I really didn't think I was going to make it to the start line of the Dubai Marathon after being a complete idiot and attempting to play football on New Years Day. There's nothing like a muddy pitch, the wrong trainers, serious dehydration and 42 year old legs that really should know better to ruin a so called runner's body. A badly strained adductor muscule meant I could barely walk for about 10 days afterwards, the first run I attempted around mid January left me with a quivering lip and doom laden thoughts of "i'll never run again....", so it was with very low expectations that Jeff and I turned up to the start line. Common sense should probably have prevailed, but hey i'd travelled all the way over for this and a work conference, and Jeff is friends with Peter the RD, who had really kindly arranged a free entry, so I would have felt even worse pulling out.
Anyway, make it to the start we did, and with Jeff on his bike alongside providing excellent crewing support, things went just fine. I didn't come into this with any time expectations... originally this was targeted as a PB race aiming for around 3:22... following relative success at the Owler Marathon back in November I felt I had good fitness, but the football injury and some laziness over the Christmas period put paid to that and I was just happy to be moving in Dubai.
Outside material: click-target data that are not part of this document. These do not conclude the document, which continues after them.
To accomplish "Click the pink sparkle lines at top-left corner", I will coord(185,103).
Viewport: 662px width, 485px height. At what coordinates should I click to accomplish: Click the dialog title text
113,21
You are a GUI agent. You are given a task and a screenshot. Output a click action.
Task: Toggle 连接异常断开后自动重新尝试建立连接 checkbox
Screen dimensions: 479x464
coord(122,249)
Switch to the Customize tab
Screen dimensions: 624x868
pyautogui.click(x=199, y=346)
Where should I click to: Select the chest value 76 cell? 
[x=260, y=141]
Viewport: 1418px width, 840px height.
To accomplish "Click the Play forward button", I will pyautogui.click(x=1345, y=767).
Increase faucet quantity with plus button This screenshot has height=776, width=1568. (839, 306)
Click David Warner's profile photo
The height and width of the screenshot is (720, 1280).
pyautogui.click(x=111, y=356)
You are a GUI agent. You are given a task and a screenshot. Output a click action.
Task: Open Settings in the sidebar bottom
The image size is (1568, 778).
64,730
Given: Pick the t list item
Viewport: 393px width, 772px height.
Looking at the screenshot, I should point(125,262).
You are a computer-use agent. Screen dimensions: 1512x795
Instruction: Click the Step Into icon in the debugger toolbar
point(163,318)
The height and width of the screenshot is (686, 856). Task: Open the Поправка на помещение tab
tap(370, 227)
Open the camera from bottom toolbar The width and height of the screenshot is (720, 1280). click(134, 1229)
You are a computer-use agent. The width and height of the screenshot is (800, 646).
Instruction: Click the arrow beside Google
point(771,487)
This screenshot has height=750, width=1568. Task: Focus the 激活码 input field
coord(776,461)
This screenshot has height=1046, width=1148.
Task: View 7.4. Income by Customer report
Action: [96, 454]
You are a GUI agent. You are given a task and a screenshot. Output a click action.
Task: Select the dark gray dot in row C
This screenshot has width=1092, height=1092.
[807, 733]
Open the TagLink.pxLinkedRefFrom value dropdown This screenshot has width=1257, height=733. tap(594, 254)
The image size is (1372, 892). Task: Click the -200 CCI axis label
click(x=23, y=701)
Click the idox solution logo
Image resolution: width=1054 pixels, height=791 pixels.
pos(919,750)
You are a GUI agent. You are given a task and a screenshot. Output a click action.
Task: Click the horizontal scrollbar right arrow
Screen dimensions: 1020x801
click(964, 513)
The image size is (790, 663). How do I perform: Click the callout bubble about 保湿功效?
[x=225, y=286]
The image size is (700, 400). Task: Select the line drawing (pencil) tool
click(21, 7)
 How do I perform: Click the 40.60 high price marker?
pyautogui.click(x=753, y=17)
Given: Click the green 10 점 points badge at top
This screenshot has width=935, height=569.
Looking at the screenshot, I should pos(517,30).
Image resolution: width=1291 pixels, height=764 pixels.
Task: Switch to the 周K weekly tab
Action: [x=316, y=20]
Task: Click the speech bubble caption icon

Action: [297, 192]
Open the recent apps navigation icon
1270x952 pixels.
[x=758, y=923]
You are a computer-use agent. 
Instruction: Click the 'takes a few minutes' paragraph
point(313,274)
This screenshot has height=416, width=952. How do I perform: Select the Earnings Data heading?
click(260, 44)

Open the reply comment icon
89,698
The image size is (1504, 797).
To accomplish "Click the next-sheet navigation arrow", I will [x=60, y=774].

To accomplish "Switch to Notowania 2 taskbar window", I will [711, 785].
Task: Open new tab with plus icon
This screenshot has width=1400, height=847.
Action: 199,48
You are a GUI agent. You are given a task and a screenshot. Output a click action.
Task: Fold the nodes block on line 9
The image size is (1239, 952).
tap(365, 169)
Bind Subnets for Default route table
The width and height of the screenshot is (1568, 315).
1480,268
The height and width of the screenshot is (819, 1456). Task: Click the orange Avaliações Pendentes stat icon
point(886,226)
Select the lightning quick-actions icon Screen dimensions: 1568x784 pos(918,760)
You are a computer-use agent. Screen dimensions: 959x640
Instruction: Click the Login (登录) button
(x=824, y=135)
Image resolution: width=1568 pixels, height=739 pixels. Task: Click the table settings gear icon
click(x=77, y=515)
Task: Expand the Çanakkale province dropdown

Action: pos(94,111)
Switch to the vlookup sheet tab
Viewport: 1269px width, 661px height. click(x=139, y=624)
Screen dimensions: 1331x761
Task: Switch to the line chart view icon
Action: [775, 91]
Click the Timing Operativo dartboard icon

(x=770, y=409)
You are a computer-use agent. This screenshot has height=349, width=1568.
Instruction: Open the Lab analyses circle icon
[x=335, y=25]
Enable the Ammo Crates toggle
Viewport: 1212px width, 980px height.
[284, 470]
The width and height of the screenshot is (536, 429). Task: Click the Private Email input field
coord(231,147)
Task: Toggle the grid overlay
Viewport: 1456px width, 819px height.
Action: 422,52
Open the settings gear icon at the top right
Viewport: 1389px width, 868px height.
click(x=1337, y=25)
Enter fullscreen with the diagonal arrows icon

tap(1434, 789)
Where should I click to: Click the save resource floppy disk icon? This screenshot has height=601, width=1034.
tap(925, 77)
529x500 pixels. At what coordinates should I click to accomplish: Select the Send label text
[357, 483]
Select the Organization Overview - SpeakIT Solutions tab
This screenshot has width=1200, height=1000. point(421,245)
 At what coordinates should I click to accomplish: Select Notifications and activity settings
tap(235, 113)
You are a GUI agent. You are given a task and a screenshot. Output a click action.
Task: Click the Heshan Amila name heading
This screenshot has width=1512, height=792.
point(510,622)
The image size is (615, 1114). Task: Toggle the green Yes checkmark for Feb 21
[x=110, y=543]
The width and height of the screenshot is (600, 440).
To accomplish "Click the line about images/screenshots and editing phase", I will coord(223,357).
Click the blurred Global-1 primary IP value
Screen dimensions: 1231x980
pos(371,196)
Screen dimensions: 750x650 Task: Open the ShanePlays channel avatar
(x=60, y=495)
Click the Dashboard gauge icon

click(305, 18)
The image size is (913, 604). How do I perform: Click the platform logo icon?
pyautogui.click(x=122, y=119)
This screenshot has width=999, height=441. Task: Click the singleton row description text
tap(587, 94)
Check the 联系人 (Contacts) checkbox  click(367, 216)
Setting off at around 5:20 per KM, I felt ok. My stride was pretty restricted from the injury, so it was more of a trot / hobble than a free flowing run. The course is just two out and back loops, the first one 5km out / 5km back, the second one a giant 16km down the beach road to the UAE flag, and then straight back up the other side. Mentally, this was pretty tough going, without much in the way of landmarks to break up the miles.
It's a very flat and fast course though, definitely PB material if you're looking for something. The best part was that we got to see the elites fairly close up as they were coming against us on the loops. Boy were they flying.... they are running a different race to us mortals.
Going over the new canal was the only section of the course that wasn't flat, and it was actually a bit of a relief to have a change of gradient. By the time I was coming back over this on the final leg, at around 35km, things were getting tough.
The race had started at 6:30am in nice cool temperatures, but the desert sun had now heated things up nicely. Lots of people were looking seriously beaten up by it, and were reduced to a walk. Whilst feeling the heat, fortunately i'd kept a bit of sauna training going since Spartathlon and was coping fine. General fatigue and some cramping in the injured adductor slowed me down considerably for the last 10k, but fortunately not down to a walk. For most of the race i'd been thinking just about finishing without doing further damage, but there was also a bit of me that wanted the finishing time to start with a 3 rather than a 4. So that's what I focused on... just do enough for sub 4, just get that sub 4. And that's what we got.... 3:59:47. Job done and it was then on to the golf tournament in Abu Dhabi for a bit of rest and relaxation with Jeff and his golfing buddies.
Thanks to Jeff and Jane for looking after me in Dubai, to Peter the Dubai Marathon race director for the entry and the really well organised event.